Author: Duncan M. Simpson
Publisher:
Published: 2018-05
Total Pages: 45
ISBN-13: 9781786103369
DOWNLOAD EBOOKAuthor: Duncan M. Simpson
Publisher: FeedARead.com
Published: 2016-08-03
Total Pages: 280
ISBN-13: 9781786972330
DOWNLOAD EBOOKYouth hostels changed the world. Beginning in 1929 with no money, no leader and only a simple idea, today they cover the globe. They boast bars, restaurants, and en suites. You can find them in cities, in towns, in the wilderness, in castles, mansions, mills, and converted hotels. Open to all is the story of youth hostels in England and Wales and the people and ideas behind them. Through years of tumultuous change, of boom and bust and revolution they set young people free. Duncan M Simpson worked for many years in and for youth hostels, as a seasonal assistant and manager. For ten years he was head of corporate affairs for YHA (England and Wales). Based on wide ranging research and original material, Open to all is the fascinating story of youth hostels, of how they grew up and how, having changed the world, youth hostels raced to catch up with the young people they had set free.
Author: R. Jobs
Publisher: Springer
Published: 2016-01-12
Total Pages: 333
ISBN-13: 1137469900
DOWNLOAD EBOOKThrough a variety of case studies, Transnational Histories of Youth in the Twentieth Century examines the emergence of youth and young people as a central historical force in the global history of the twentieth century.
Author: Richard Ivan Jobs
Publisher: University of Chicago Press
Published: 2017-05-22
Total Pages: 369
ISBN-13: 022646203X
DOWNLOAD EBOOKIn Backpack Ambassadors, Richard Ivan Jobs tells the story of backpacking in Europe in its heyday, the decades after World War II, revealing that these footloose young people were doing more than just exploring for themselves. Rather, with each step, each border crossing, each friendship, they were quietly helping knit the continent together.
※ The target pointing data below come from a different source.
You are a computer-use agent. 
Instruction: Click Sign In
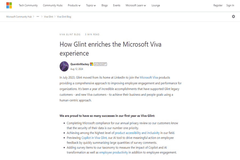(230, 5)
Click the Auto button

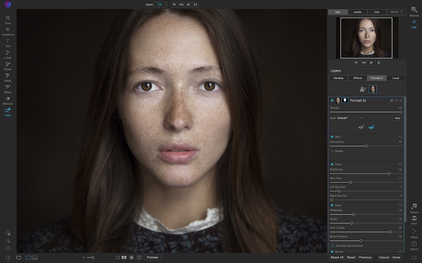click(397, 118)
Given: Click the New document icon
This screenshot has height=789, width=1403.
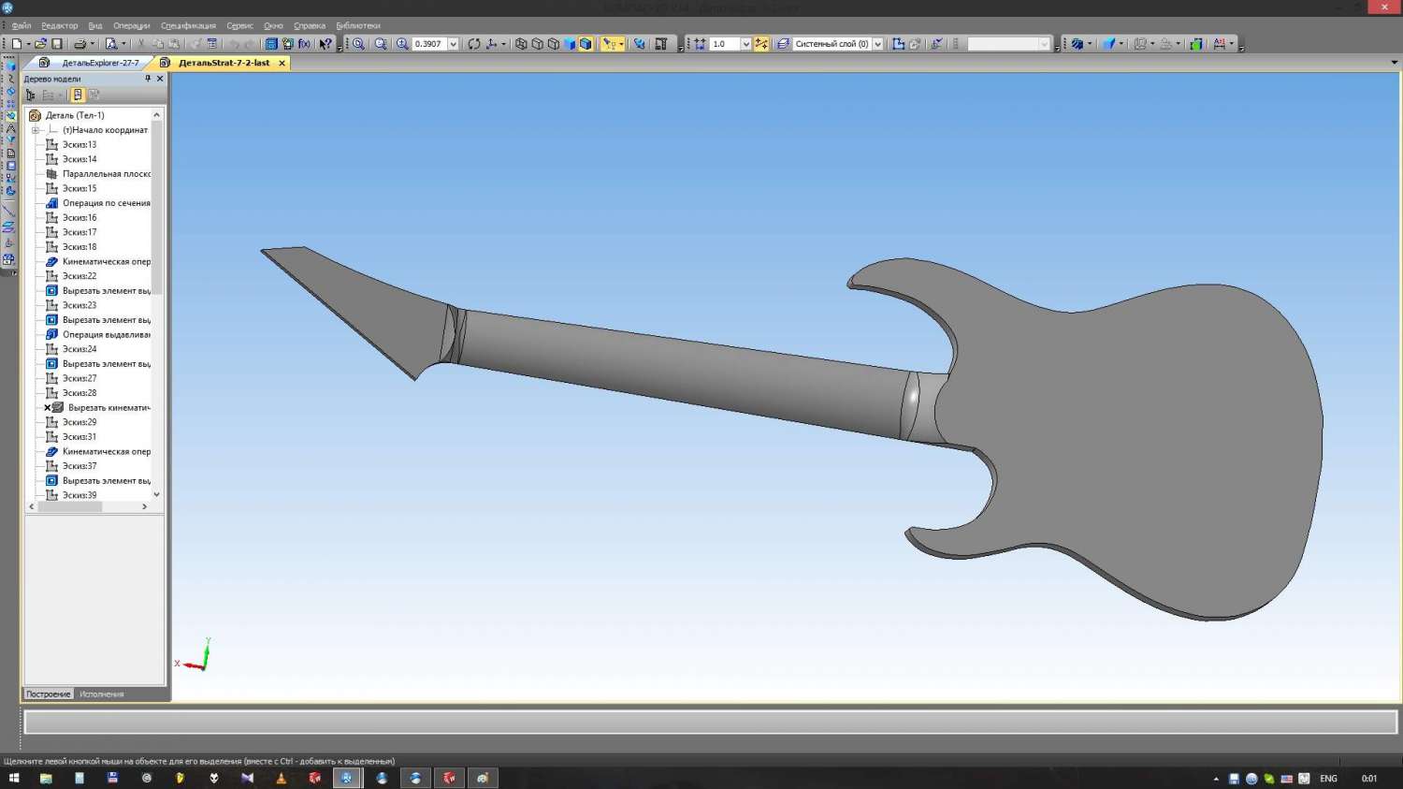Looking at the screenshot, I should (17, 44).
Author: writer regine dubono
Publisher: Lulu.com
Published:
Total Pages: 157
ISBN-13: 141168933X
DOWNLOAD EBOOKAuthor: Eric Zuelow
Publisher: Bloomsbury Publishing
Published: 2015-10-26
Total Pages: 413
ISBN-13: 1350307092
DOWNLOAD EBOOKTourism is one of the largest industries in the world, yet leisure travel is more than just economically important. It plays a vital role in defining who we are by helping to place us in space and time. In so doing, it has aesthetic, medical, political, cultural, and social implications. However, it hasn't always been so. Tourism as we know it is a surprisingly modern thing, both a product of modernity and a force helping to shape it. A History of Modern Tourism is the first book to track the origins and evolution of this pursuit from earliest times to the present. From a new understanding of aesthetics to scientific change, from the invention of steam power to the creation of aircraft, from an elite form of education to family car trips to see national 'shrines,' this book offers a sweeping and engaging overview of a fascinating story not yet widely known.
Author: Glyn Carr
Publisher:
Published: 1953
Total Pages: 232
ISBN-13:
DOWNLOAD EBOOKAuthor: Felix Fuhg
Publisher: Springer Nature
Published: 2021-05-20
Total Pages: 444
ISBN-13: 3030689689
DOWNLOAD EBOOKThis book examines the emergence of modern working-class youth culture through the perspective of an urban history of post-war Britain, with a particular focus on the influence of young people and their culture on Britain’s self-image as a country emerging from the constraints of its post-Victorian, imperial past. Each section of the book – Society, City, Pop, and Space – considers in detail the ways in which working-class youth culture corresponded with a fast-changing metropolitan and urban society in the years following the decline of the British Empire. Was teenage culture rooted in the urban experience and the transformation of working-class neighbourhoods? Did youth subcultures emerge simply as a reaction to Britain's changing racial demographic? To what extent did leisure venues and institutions function as laboratories for a developing British pop culture, which ultimately helped Britain re-establish its prominence on the world stage? These questions and more are answered in this book.